The St George District Rugby League Football Club was saddened to learn of the passing of a true legend – Norm Provan, aged 89.
"Norm Provan remains an iconic and crucial part of the St George's rich history," St George District chairman and St George Illawarra board member Craig Young said.
"Norm was instrumental in St George's great run of 11 premierships, a feat we will never see again."
St George premiership-winning captain Steve Edge remembered Norm Provan proudly as his "hero".
"He was an Immortal to me from when I was 10 years old," Edge said.
"In those days, the Dragons only played home games at Jubilee Oval four or five times a year, the remainder being at the Sydney Cricket Ground for the 'match of the round'.
"I have vivid memories of Norm standing at Jubilee, signing autographs for young fans until all were done, which is indicative of his character.
"Norm was not only a great player, with a playing record that no other player has been able to match, but an incredibly caring person to fans and players of our great game.
"He was popular and revered by Dragons and opposition players, always in demand at reunions, and first to assist anyone who needed help.
"It was always a pleasure and an honour to be in the company of a man of Norm's stature, and the league is so privileged to have Norm Provan and Arthur Summons as guardians of our great game."
The teenage Norm Provan was a lanky, raw-boned forward.
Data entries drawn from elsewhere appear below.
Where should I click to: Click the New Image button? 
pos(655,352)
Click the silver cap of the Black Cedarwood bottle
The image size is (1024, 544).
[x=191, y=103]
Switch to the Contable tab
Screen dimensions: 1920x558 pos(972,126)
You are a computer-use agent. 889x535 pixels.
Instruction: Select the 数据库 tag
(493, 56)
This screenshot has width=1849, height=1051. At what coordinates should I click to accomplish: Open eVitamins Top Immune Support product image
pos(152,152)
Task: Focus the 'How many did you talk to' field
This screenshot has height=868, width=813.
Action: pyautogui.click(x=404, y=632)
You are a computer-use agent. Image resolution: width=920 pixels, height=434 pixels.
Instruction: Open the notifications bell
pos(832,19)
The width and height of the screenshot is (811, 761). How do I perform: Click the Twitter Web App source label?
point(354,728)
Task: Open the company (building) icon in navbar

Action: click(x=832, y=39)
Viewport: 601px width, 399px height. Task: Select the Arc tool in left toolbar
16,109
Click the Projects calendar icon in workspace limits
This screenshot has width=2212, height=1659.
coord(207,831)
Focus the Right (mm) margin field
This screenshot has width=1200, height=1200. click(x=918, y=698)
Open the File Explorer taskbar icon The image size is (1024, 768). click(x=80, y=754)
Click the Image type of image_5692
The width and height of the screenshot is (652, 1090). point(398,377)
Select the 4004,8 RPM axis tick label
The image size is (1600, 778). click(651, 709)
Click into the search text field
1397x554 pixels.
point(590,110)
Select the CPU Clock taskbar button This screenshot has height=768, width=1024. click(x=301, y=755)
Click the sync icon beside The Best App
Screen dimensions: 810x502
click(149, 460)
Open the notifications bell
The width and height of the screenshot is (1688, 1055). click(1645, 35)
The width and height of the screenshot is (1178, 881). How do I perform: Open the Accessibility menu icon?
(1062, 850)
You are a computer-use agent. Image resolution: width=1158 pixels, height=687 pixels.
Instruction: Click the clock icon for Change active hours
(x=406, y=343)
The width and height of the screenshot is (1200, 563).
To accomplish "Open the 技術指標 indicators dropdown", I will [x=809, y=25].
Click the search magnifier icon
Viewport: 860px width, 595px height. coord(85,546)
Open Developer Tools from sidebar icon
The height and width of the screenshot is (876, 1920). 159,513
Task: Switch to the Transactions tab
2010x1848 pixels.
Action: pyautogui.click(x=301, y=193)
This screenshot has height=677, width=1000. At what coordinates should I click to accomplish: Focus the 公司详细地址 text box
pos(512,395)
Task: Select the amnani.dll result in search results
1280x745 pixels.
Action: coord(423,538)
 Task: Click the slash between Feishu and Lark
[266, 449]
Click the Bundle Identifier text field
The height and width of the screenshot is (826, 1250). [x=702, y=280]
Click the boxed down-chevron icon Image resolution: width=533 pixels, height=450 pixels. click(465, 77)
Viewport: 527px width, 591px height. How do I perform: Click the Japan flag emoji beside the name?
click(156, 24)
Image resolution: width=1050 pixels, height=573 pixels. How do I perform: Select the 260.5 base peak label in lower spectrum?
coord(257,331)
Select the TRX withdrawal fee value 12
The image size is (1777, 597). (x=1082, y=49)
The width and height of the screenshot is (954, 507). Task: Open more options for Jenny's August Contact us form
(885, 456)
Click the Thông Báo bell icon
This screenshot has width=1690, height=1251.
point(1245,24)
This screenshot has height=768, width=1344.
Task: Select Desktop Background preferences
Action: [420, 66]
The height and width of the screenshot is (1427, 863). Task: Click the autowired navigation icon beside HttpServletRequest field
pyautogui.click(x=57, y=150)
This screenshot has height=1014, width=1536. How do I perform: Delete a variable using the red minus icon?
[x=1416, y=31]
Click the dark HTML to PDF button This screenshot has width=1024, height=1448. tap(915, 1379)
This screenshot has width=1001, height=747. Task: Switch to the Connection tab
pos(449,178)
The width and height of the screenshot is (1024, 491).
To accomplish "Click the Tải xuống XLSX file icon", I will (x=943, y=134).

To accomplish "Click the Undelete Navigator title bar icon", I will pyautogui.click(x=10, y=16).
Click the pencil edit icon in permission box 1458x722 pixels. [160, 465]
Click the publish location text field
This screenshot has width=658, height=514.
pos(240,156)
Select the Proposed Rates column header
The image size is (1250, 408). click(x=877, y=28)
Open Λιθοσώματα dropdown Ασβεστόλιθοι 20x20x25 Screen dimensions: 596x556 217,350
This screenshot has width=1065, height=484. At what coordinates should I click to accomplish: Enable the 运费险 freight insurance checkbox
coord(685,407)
Born on December 18, 1931, he was one of eight Provan children raised on a small soldier settlement block at Urana, near Lockhart in the Riverina.
From there, the Provan family moved to Wagga Wagga then the Sydney suburbs of North Bondi and Willoughby and finally to Kirrawee, in the Sutherland Shire.
He became a St George fan during the club's premiership year of 1949, telling author Norman Tasker in 2013: "I can still see big forwards like Jack Munn, Charlie Banks and Jack 'Dutchy' Holland ripping in. There is no doubt it was that team that inspired me to be a Saint."
Provan established himself in first grade in 1951, as a second-rower, and would remain there for 15 seasons. 'Sticks' Provan stood 6ft 4in (193cm), weighed 15 stone (95kg) in his pomp, but his command of the game and influence at St George went well beyond his physique. St George never missed the finals in his 15 years of first grade and won the grand final in each of his last 10. He set standards for discipline and fitness that inspired his teammates and was captain-coach in his last four seasons in the Red V (1962 to 1965) overseeing the arrival at the club of Billy Smith and Graeme Langlands.
Provan was consistently superb in St George's grand final victories, especially in the early years of the 11-year winning streak when he was at the absolute peak of his powers.
The final image of him as a player is of a colossus striding through the mass of fans that had invaded the field after the Dragons' 12–8 win over Souths in front of an SCG record crowd of 78,056.
At international level, Provan formed one of Australia's most revered back-row partnerships with Kel O’Shea and was a star of Australia’s triumphs in the 1954 Ashes series and the 1957 World Cup, but it was his efforts for St George that forged the legend. In March 1963, he was the first active player to be made a life member of the club.
Norm Provan played his 206th grade game in August 1961, breaking Len Kelly's club record. He was knocked out late in the first half of the 1962 grand final against Wests, prop Billy Wilson was sent off immediately after half time, but the captain-coach came back to inspire his men to a famous win. A year later, when many thought he was again the grand final's best player, photographer John O’Gready snapped the iconic image of the mud-clad Provan and Arthur Summons, the Magpies captain, that became known as 'The Gladiators' and inspired the NRL’s premiership trophy.
Following his retirement — after 283 games, 256 first-grade premiership appearances (78 as captain), those 10 straight premierships, 18 Tests and 25 games for NSW — he was a non-playing coach at St George in 1968, and later at Parramatta and Cronulla, taking the Eels from the wooden spoon to the semi-finals in 1975 and the Sharks to the grand final three years later.
Away from football, he was a highly successful businessman, managing electrical stores in the St George district and the Sutherland shire, and then running a caravan park in Cairns in far north Queensland, the Oasis Resort at Caloundra on the Queensland Sunshine Coast, and a cattle farm at Kuranda, near Cairns. For league followers across the country, he became — as Steve Edge so rightly remembers — the code's ultimate statesman, universally loved and respected, and loudly cheered whenever he joined Arthur Summons to present the premiership trophy on grand final day.
His induction as a rugby league Immortal in 2018 was widely acclaimed. The only wonder for Dragons fans young and old was why it had taken so long.